The repeatable outcome is that it’s easier to surf the surface of humanity without dropping anchor. Easier to accumulate judgments and faulty stories about others. Easier to hurt each other and move on without realizing that, in the process, we changed ourselves for the worse. Easier to feel compelled to guard ourselves, and easier for everyone to end up guarding themselves to the brink of isolation.

But tuning back into belonging isn’t overly difficult work, it’s just uncomfortable at times. It requires everyday attentiveness and responsibility. It’s a psychological shift to reorient our focus from short-term material accumulation to the humans in front of us. To bypass the inclination to compare, acquire, and dominate. To remembering that every single thing we get to do, dream about, and achieve is enabled by humans we know and those we’ll never know.

We have rich ancestral wisdom to help us here. While modernity has added layers of complexity, forgetting our connectedness is not a new problem. Our ancestors too felt the need to remember. For instance, versions of the golden rule―treat others as you want to be treated―appear across all cultures. Some additional examples:

  • The African philosophy of Ubuntu is summarized as “I am because you are”.
  • The Zulu greeting Sawubona means “I see you” and it’s common response Shiboka means “I exist for you”. They remind us to recognize each other’s worth and dignity.
  • The same Indian greeting Namaste is used while bowing to the divine and greeting other humans.
  • Ojigi, the Japanese greeting, is a physical bow and a signal of respect, gratitude or apology in social and religious situations.

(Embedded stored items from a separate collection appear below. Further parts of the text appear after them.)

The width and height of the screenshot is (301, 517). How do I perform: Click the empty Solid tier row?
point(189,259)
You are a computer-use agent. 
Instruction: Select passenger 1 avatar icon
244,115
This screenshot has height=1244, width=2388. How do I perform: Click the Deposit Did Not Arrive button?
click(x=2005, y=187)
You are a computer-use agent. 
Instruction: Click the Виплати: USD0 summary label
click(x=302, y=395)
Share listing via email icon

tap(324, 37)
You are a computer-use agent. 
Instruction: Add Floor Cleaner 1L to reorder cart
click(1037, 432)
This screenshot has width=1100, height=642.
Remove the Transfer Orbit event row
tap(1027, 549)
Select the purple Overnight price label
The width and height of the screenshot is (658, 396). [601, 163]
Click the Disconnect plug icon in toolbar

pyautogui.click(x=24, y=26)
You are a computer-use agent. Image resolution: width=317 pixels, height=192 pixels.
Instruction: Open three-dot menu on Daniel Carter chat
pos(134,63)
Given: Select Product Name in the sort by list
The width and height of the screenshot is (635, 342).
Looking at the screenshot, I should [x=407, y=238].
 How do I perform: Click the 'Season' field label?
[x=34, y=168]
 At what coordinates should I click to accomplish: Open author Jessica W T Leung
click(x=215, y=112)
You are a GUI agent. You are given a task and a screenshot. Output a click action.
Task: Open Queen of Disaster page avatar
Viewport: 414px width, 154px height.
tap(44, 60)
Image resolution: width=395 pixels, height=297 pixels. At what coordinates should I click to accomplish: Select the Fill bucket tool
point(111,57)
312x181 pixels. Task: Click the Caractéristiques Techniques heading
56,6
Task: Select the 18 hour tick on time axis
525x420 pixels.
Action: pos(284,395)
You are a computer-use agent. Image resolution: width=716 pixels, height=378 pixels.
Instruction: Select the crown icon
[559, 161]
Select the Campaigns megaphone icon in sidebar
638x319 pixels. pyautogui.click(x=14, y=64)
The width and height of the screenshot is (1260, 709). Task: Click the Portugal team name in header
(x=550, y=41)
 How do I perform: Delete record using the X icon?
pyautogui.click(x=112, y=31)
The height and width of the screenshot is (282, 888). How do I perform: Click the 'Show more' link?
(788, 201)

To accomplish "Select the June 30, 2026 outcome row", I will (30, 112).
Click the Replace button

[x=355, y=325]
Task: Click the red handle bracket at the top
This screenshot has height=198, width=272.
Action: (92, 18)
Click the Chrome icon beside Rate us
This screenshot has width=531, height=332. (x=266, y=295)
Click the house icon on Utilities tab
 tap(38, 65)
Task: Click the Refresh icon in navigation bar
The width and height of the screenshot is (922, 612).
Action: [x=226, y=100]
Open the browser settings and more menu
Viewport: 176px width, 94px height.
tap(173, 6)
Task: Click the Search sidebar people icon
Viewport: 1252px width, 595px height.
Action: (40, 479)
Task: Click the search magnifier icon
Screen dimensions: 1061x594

I’m certain we have timeless wisdom in every culture to remind us of our interconnectedness. These greetings, rituals and philosophies aren’t antiquated. They are psychological reminders and everyday shorthands to break the circuit of self-absorption, fear and disconnection. They help us turn to each other as lovingly and fully as we want to be turned to, to accompany each other as we want to be accompanied.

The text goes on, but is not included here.